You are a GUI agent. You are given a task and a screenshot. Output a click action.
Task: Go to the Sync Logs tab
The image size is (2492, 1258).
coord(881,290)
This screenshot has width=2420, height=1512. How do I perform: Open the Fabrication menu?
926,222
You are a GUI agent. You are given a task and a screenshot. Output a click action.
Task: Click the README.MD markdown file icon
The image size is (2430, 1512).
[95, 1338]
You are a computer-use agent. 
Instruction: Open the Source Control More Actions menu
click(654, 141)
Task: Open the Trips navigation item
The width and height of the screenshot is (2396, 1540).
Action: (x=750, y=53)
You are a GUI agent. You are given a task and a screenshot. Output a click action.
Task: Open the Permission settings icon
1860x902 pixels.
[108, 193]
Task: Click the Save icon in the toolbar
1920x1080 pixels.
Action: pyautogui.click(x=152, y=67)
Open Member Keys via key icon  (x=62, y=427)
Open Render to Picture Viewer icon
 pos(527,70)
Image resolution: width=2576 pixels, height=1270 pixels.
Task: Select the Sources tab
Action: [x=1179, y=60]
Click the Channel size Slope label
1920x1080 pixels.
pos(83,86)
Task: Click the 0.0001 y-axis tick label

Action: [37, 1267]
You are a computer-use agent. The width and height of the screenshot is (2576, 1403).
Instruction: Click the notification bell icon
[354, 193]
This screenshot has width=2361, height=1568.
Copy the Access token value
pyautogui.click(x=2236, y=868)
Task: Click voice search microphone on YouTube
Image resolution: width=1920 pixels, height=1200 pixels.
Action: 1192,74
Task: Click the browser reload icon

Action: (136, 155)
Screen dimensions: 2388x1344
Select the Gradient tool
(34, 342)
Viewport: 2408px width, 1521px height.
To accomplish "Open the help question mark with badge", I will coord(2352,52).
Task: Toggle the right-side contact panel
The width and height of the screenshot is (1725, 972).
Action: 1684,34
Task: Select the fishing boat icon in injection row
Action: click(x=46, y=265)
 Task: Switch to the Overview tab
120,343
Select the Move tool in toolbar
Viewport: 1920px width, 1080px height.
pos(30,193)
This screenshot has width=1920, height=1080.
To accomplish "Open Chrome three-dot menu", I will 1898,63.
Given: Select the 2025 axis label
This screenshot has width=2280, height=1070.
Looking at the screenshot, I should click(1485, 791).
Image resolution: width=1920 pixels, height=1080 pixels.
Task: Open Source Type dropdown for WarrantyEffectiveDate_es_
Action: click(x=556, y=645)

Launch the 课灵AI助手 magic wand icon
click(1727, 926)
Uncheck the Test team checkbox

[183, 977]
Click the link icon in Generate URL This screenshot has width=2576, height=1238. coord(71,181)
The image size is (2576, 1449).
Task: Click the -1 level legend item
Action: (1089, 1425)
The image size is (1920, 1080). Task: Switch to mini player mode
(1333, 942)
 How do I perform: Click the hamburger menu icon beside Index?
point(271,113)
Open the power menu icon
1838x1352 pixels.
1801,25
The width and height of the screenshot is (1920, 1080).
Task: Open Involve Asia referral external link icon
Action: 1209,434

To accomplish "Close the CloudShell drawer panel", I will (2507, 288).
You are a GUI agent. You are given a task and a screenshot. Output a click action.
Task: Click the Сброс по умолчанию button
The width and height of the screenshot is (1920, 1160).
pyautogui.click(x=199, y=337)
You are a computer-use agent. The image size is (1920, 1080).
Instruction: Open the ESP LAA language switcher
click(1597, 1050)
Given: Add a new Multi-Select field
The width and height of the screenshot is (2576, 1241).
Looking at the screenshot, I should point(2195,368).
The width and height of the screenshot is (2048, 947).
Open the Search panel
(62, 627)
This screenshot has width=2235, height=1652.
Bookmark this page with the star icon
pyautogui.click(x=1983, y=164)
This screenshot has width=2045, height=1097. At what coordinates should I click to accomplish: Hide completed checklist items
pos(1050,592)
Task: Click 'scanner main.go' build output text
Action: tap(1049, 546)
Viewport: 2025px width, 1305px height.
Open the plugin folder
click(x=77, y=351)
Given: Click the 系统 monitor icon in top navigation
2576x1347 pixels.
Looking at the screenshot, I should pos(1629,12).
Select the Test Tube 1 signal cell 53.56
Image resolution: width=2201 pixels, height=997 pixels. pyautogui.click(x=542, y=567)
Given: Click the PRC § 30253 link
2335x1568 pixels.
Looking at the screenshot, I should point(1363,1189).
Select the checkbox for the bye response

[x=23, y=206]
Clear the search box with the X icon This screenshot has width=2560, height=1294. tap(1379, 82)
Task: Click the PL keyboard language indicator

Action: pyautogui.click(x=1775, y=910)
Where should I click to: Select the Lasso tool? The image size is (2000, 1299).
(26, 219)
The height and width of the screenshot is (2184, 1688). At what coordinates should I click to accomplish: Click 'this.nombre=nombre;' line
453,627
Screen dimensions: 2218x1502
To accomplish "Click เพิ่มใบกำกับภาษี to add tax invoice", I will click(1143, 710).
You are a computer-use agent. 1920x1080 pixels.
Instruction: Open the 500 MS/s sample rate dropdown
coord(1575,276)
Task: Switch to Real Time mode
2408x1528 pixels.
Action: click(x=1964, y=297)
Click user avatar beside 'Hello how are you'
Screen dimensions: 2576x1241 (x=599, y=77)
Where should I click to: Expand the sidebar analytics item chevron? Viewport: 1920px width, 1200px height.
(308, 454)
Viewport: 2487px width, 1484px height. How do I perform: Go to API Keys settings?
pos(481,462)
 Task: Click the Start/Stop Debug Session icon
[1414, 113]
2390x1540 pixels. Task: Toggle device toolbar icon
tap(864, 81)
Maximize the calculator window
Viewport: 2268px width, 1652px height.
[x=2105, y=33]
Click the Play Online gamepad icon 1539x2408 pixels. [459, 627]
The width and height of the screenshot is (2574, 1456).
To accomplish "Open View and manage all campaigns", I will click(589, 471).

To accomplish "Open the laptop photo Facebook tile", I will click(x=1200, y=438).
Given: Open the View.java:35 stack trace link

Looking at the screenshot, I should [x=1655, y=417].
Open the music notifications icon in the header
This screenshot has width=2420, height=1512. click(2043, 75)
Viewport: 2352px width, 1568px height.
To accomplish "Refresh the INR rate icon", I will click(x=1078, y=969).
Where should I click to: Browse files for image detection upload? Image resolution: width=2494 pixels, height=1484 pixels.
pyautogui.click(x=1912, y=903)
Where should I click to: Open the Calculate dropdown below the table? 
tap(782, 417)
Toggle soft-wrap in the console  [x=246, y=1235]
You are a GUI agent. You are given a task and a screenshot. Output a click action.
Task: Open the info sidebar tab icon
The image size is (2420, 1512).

> [YOUR OBJECTIVE]:
Copy exactly, please, the span of lines that begins at the line with "Toggle soft-wrap in" and ends at the last line of the data, both included.

> [TASK SOLUTION]:
Toggle soft-wrap in the console  [x=246, y=1235]
You are a GUI agent. You are given a task and a screenshot. Output a click action.
Task: Open the info sidebar tab icon
The image size is (2420, 1512).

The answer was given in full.